Exercise brief -> Rewrite the material as a numbered list, from its start through the line containing "Select the Output", both included, and omit blank lines.

-- START OF Exercise inputs --

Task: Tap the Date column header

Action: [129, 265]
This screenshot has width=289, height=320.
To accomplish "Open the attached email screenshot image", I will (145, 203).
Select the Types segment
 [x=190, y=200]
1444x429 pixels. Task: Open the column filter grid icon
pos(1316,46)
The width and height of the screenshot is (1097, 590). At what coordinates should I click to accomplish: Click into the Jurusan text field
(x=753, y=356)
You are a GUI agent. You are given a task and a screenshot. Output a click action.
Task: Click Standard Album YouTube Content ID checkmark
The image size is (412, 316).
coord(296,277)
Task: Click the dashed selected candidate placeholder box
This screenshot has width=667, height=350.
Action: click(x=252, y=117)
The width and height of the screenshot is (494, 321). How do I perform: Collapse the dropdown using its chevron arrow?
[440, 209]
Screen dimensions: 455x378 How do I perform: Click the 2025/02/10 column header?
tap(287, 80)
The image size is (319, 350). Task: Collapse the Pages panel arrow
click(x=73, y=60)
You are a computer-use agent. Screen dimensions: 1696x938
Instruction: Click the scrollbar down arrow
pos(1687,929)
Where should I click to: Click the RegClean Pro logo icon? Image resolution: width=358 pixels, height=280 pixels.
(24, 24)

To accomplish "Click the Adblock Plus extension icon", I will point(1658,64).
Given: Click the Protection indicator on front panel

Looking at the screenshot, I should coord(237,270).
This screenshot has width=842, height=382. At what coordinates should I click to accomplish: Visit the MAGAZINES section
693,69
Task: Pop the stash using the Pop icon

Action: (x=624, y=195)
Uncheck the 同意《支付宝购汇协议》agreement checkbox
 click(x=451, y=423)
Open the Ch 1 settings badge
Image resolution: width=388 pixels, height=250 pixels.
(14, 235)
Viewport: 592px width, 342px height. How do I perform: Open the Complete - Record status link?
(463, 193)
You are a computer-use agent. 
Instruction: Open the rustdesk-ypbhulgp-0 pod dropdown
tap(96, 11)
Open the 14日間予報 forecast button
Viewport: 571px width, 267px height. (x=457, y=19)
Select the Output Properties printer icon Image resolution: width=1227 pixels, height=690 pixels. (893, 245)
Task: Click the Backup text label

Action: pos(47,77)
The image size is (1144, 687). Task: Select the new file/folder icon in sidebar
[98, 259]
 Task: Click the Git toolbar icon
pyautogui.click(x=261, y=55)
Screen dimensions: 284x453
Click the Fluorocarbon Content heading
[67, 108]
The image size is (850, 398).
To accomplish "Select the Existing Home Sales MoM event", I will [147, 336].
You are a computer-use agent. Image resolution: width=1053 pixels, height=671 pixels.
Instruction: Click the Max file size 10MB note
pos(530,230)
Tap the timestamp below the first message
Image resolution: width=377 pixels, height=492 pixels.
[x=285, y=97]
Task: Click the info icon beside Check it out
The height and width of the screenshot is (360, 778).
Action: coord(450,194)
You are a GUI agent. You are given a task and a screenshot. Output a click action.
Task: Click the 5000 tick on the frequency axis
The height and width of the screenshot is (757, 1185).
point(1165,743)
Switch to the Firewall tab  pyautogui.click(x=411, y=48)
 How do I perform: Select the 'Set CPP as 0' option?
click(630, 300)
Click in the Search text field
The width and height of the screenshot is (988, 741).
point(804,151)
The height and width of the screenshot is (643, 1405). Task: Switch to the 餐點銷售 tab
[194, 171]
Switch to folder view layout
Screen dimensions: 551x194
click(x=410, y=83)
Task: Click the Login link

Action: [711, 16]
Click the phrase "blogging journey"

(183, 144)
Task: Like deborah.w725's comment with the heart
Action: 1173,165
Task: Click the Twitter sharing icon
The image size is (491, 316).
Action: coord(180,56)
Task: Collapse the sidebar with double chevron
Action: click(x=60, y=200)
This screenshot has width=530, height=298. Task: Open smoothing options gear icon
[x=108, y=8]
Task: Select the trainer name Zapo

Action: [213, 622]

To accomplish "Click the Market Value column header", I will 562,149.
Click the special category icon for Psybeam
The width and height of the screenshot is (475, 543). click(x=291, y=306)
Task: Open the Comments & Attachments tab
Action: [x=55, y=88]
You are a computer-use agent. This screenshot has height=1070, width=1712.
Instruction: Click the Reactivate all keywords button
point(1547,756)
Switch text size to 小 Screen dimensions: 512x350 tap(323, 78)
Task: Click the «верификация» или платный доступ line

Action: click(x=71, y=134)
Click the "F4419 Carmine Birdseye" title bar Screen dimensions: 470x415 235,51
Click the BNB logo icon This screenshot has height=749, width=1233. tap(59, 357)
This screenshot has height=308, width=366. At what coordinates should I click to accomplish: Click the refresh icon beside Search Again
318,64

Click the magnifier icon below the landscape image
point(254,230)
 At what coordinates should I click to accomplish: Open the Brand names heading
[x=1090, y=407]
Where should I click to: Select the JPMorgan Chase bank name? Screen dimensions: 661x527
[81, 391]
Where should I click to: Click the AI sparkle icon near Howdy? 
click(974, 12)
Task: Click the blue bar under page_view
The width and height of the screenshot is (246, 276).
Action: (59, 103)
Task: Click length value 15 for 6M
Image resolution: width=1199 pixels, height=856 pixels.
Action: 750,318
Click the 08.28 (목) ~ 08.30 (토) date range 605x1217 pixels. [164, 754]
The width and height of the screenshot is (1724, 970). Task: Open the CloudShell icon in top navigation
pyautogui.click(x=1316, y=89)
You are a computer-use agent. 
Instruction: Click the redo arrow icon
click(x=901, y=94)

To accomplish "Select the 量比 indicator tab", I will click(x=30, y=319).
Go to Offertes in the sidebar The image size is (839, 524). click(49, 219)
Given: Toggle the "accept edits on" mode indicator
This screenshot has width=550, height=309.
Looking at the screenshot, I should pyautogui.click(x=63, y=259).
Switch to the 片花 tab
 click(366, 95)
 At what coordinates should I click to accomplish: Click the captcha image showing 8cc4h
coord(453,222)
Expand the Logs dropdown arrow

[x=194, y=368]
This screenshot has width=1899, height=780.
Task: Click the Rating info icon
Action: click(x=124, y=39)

-- END OF Exercise inputs --

Written answer ->
1. Task: Tap the Date column header
2. Action: [129, 265]
3. This screenshot has width=289, height=320.
4. To accomplish "Open the attached email screenshot image", I will (145, 203).
5. Select the Types segment
6.  [x=190, y=200]
7. 1444x429 pixels. Task: Open the column filter grid icon
8. pos(1316,46)
9. The width and height of the screenshot is (1097, 590). At what coordinates should I click to accomplish: Click into the Jurusan text field
10. (x=753, y=356)
11. You are a GUI agent. You are given a task and a screenshot. Output a click action.
12. Task: Click Standard Album YouTube Content ID checkmark
13. The image size is (412, 316).
14. coord(296,277)
15. Task: Click the dashed selected candidate placeholder box
16. This screenshot has width=667, height=350.
17. Action: click(x=252, y=117)
18. The width and height of the screenshot is (494, 321). How do I perform: Collapse the dropdown using its chevron arrow?
19. [440, 209]
20. Screen dimensions: 455x378 How do I perform: Click the 2025/02/10 column header?
21. tap(287, 80)
22. The image size is (319, 350). Task: Collapse the Pages panel arrow
23. click(x=73, y=60)
24. You are a computer-use agent. Screen dimensions: 1696x938
25. Instruction: Click the scrollbar down arrow
26. pos(1687,929)
27. Where should I click to: Click the RegClean Pro logo icon? Image resolution: width=358 pixels, height=280 pixels.
28. (24, 24)
29. To accomplish "Click the Adblock Plus extension icon", I will point(1658,64).
30. Given: Click the Protection indicator on front panel
31. Looking at the screenshot, I should coord(237,270).
32. This screenshot has width=842, height=382. At what coordinates should I click to accomplish: Visit the MAGAZINES section
33. 693,69
34. Task: Pop the stash using the Pop icon
35. Action: (x=624, y=195)
36. Uncheck the 同意《支付宝购汇协议》agreement checkbox
37.  click(x=451, y=423)
38. Open the Ch 1 settings badge
39. Image resolution: width=388 pixels, height=250 pixels.
40. (14, 235)
41. Viewport: 592px width, 342px height. How do I perform: Open the Complete - Record status link?
42. (463, 193)
43. You are a computer-use agent. 
44. Instruction: Open the rustdesk-ypbhulgp-0 pod dropdown
45. tap(96, 11)
46. Open the 14日間予報 forecast button
47. Viewport: 571px width, 267px height. (x=457, y=19)
48. Select the Output Properties printer icon Image resolution: width=1227 pixels, height=690 pixels. (893, 245)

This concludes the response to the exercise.